ASSIGNMENT: Locate and copy each line in the data that contains the word "Adapter".

☆ ☆ ☆

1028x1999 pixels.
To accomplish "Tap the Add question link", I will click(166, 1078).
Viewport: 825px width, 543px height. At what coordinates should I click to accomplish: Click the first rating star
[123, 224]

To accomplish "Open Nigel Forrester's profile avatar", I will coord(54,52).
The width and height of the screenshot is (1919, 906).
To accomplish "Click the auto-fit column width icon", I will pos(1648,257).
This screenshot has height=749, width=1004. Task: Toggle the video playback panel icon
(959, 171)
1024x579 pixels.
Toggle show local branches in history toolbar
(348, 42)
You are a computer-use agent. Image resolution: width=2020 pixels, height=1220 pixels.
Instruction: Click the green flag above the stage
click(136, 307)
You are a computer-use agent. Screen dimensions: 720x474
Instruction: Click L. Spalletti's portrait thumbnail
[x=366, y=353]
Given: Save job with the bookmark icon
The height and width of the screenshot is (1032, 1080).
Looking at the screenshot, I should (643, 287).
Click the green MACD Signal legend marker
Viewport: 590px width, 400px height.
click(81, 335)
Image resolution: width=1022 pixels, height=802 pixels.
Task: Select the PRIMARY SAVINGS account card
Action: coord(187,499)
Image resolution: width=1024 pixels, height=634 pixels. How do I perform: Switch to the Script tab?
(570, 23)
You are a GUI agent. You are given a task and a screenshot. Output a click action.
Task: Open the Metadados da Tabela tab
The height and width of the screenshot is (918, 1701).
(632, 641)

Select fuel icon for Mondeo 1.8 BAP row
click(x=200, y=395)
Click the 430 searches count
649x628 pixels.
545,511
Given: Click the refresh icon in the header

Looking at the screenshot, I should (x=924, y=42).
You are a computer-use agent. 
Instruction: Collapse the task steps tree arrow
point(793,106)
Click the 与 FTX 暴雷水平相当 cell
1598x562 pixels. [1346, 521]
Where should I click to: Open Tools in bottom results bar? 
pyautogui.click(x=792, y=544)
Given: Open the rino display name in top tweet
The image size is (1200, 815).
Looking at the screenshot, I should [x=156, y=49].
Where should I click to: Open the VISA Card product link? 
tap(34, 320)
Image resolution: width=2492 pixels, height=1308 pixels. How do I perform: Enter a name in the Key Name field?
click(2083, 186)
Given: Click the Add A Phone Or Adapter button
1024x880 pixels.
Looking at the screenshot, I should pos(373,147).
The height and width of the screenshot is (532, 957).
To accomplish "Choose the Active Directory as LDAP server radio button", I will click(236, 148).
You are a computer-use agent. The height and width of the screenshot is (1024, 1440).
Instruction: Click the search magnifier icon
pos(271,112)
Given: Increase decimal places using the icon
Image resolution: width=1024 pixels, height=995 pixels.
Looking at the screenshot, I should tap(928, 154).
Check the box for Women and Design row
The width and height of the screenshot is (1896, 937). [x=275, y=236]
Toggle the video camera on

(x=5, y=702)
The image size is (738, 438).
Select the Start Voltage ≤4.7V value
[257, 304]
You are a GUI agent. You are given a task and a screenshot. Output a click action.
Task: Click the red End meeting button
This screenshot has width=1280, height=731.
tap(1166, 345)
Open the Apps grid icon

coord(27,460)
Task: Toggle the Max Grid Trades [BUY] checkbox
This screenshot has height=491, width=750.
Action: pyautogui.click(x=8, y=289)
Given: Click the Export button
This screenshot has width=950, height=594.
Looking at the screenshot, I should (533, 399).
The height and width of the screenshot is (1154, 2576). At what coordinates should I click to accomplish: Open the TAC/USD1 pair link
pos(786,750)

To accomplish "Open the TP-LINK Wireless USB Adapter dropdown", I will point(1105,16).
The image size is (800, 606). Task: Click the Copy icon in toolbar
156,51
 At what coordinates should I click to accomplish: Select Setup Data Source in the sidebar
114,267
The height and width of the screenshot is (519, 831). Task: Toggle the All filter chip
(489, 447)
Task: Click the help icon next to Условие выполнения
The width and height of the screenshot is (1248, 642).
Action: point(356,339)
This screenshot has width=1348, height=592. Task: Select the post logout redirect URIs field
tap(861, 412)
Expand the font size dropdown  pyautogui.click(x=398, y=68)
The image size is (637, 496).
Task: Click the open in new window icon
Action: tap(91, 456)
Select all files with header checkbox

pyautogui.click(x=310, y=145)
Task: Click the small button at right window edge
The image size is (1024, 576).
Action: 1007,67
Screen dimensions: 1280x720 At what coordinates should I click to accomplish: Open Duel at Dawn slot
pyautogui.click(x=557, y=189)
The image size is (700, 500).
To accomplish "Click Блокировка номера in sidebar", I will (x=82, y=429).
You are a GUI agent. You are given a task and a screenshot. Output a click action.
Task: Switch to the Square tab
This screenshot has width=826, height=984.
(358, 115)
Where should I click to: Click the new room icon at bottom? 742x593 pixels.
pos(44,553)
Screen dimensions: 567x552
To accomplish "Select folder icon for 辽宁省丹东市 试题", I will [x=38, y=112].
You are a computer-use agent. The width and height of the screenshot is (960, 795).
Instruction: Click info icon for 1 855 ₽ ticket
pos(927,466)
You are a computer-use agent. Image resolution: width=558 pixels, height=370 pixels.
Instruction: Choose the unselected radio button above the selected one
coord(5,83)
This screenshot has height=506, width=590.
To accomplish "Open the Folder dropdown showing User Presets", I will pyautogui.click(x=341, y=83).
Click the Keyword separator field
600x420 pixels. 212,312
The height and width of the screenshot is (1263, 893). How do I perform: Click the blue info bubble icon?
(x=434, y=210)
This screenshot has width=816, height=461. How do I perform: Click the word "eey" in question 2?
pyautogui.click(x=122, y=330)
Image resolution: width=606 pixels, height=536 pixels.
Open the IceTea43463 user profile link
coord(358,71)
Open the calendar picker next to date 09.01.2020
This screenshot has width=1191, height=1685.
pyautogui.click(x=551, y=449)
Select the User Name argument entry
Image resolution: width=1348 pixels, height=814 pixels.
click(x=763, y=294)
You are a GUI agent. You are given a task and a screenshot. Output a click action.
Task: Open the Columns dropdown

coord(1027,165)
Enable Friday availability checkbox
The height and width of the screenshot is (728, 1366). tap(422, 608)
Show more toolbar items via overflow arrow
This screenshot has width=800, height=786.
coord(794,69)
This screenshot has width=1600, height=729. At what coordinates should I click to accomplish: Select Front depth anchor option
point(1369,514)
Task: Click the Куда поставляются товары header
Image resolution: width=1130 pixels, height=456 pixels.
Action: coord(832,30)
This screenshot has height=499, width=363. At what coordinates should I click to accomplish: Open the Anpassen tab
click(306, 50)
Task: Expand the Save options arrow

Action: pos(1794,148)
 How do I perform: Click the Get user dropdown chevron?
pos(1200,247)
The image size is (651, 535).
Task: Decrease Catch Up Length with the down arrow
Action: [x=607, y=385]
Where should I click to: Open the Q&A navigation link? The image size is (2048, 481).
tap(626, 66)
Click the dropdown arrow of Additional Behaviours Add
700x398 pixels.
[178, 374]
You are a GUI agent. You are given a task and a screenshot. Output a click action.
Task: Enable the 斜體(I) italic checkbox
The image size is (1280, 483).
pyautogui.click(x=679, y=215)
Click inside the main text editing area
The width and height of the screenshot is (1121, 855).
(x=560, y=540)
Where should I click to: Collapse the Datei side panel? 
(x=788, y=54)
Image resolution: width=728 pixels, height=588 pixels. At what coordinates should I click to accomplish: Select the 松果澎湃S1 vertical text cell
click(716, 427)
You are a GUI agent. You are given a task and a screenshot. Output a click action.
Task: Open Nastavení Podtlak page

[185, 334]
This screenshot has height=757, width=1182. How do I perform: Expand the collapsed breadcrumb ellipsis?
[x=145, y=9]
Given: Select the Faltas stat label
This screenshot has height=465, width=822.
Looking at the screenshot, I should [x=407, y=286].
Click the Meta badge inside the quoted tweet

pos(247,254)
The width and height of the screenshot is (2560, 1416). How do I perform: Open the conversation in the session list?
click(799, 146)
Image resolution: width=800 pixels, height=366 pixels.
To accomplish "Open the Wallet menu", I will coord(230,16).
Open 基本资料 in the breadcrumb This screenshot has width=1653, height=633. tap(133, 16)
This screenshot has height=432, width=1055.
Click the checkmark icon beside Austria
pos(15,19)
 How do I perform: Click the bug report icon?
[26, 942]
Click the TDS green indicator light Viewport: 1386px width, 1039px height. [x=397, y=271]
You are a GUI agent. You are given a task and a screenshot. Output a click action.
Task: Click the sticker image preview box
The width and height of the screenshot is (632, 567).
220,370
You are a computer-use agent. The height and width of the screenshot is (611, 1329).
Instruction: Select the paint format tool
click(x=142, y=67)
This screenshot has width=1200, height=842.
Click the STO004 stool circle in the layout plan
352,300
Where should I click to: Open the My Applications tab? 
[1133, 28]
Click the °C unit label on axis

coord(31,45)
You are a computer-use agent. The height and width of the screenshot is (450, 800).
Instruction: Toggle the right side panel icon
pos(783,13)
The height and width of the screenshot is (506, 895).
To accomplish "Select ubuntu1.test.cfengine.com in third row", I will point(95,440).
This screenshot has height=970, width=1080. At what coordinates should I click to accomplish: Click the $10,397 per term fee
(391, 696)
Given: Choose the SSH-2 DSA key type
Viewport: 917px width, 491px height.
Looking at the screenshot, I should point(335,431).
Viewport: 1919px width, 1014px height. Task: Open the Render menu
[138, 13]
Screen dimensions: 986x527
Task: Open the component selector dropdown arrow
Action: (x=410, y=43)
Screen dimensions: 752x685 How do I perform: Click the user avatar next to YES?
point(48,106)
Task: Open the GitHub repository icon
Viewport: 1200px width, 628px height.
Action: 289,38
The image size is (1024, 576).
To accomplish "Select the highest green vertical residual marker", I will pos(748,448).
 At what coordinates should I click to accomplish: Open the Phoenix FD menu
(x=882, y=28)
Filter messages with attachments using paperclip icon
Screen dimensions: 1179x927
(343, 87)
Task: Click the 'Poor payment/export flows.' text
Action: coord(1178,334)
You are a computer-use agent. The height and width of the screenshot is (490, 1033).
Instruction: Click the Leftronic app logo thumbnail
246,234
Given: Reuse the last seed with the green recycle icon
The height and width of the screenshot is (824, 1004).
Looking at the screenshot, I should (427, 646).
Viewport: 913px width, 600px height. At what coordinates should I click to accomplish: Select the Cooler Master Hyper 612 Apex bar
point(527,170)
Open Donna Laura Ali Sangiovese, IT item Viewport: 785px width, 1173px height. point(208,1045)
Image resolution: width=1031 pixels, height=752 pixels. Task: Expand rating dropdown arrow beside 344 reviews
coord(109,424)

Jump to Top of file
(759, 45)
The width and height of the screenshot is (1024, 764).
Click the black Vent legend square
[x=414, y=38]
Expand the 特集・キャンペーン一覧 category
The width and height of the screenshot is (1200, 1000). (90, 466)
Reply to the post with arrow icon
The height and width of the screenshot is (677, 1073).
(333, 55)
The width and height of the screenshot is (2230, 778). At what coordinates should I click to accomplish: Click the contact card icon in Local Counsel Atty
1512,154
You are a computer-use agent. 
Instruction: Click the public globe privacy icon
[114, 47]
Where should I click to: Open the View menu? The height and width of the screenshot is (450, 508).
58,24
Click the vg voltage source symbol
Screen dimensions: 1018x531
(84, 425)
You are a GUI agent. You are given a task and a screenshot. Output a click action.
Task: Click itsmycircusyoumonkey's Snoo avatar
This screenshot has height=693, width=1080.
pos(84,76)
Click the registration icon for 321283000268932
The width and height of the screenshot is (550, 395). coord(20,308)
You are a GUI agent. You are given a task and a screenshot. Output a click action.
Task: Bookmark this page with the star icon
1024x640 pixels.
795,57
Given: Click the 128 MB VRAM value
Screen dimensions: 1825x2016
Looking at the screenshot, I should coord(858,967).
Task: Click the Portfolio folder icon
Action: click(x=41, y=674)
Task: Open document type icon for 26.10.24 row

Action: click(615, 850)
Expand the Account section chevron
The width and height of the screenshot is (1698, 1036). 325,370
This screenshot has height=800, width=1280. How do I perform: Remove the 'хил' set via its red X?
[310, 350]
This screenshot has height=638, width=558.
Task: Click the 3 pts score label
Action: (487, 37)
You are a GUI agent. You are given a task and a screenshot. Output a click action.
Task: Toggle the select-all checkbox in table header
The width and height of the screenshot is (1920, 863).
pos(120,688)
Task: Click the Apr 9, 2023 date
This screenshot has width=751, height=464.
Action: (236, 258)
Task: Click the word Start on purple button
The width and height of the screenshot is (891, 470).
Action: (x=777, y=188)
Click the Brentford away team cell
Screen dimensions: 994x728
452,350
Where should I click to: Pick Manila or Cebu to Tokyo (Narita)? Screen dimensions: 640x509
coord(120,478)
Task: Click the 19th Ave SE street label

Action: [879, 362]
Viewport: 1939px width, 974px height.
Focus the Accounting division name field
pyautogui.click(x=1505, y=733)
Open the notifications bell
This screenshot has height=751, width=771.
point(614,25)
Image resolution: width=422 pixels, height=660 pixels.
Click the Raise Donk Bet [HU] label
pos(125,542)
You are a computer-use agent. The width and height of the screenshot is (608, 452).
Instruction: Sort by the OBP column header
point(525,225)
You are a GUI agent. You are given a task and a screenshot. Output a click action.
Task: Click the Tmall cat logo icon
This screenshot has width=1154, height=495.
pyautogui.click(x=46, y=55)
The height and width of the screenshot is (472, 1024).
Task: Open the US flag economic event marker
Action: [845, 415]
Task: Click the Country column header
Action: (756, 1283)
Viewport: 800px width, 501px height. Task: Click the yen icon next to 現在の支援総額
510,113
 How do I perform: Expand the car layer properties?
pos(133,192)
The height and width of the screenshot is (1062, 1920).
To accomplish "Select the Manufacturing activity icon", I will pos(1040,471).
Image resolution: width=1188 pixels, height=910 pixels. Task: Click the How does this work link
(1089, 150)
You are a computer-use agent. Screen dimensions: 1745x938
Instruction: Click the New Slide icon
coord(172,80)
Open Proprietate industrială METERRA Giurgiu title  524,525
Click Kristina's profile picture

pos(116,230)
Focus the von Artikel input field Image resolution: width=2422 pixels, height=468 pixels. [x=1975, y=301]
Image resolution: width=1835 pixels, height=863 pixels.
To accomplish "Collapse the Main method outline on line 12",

☆ ☆ ☆

SOLUTION FOR THIS EXERCISE:
Given: Click the Add A Phone Or Adapter button
To accomplish "Open the TP-LINK Wireless USB Adapter dropdown", I will point(1105,16).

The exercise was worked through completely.